In this context, it would seem that genome linearity is associated with one obvious factor – chromosome size. Although not an absolute relationship, the linear chromosomes and the potentially linear chromosomes are generally larger than 7 Mb in size, whereas many circular chromosomes in the Actinomycetales are smaller than 6 Mb. For example, the chromosome of Kitasatospora setae, a member
of a genus closely related to the Streptomyces, is linear, based on its chromosome sequence and has a genome size of 8.78 Mb (Ichikawa et al., 2010). Further, the genome sizes of the linear chromosome of Rhodococcus spp. are 7.80 Mb (R. jostii) and 7.91 Mb (R. opacus). The circular genome R. erythropolis has a genome size of 6.52 Mb. Two exceptions stand out, S. erythraea at 8.21 Mb and Streptosporangium roseum at 10.12 Mb. As indicated
earlier, some strains of the former Z VAD FMK may be linear and the chromosome sequence of the latter is not complete. If a large chromosome size is associated Epacadostat purchase with linearity, two possible hypotheses for a selective advantage can be proposed. First, the modular structure of the linear chromosome with a central core region, with regions on either side of this containing genes associated with being a highly complex organism that undergoes complex morphogenetic changes and then two terminal regions that seem to be completely unique to each species, may lend itself to easily increasing in size without disrupting essential functions found in the central core.

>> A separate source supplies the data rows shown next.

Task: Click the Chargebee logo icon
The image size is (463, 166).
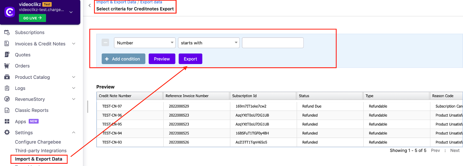Action: point(10,12)
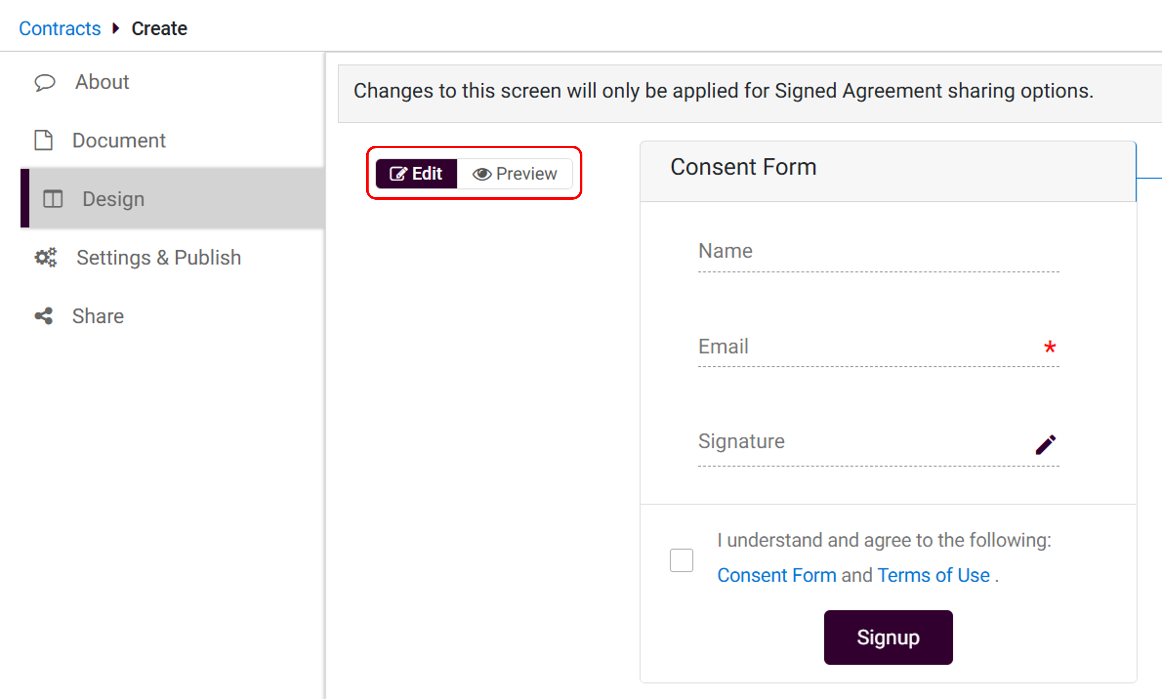Click the Share nodes icon
Image resolution: width=1162 pixels, height=699 pixels.
pyautogui.click(x=44, y=316)
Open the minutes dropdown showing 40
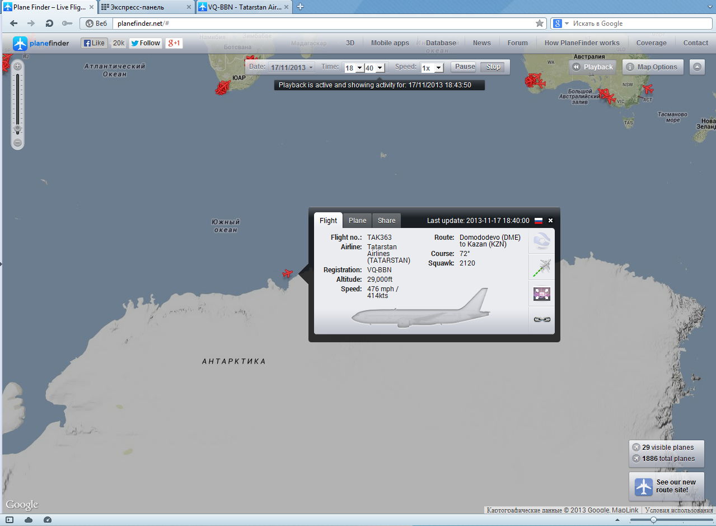 point(374,68)
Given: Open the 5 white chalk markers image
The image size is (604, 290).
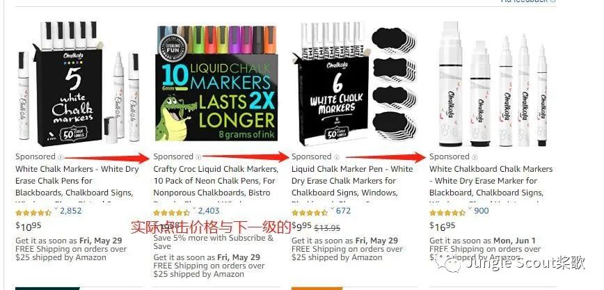Looking at the screenshot, I should click(x=78, y=83).
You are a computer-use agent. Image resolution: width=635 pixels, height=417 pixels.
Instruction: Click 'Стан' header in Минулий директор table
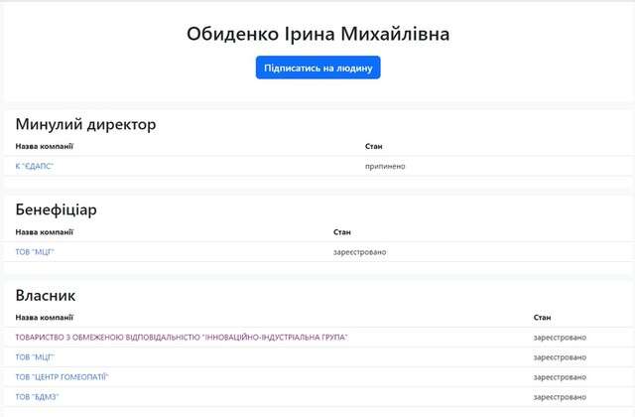point(373,147)
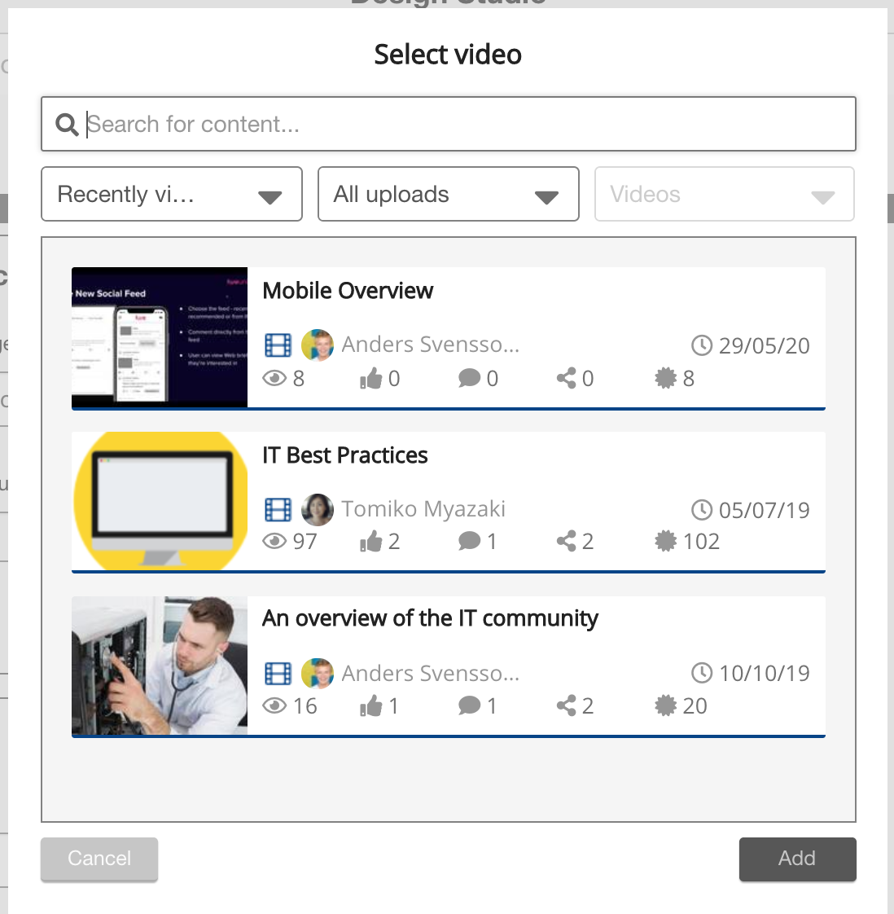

Alternatively, on genetic
transfer, linear chromosomes may generally be able to eliminate circular chromosomes by recombination, which in a myceliate organism would Tolmetin be highly advantageous to the linear chromosome. Figure 1 shows the alignment of various complete actinomycete chromosomes against the chromosome of S. coelicolor as a standard. It is immediately noticeable, with the exception of the outgroup Bifidobacterium longum, which is not a member of the Actinomycetales but an Actinobacteria, that there is significant similarity and synteny across most of the species analyzed. This gene conservation is mostly concentrated in the centre of the chromosomes and corresponds to the previously identified core region of the Streptomyces (Bentley et al., 2002; Hsiao & Kirby, 2008). The similarity in the core region has been supported broadly by many chromosome sequences, including those not present in Fig. 1, such as A. mediterranei (Zhao et al., 2010) and K. setae (Ichikawa et al., 2010). The core region contrasts clearly with the terminal regions of the chromosomes, where very little similarity or gene conservation can be found in any of the Actinomycetales investigated.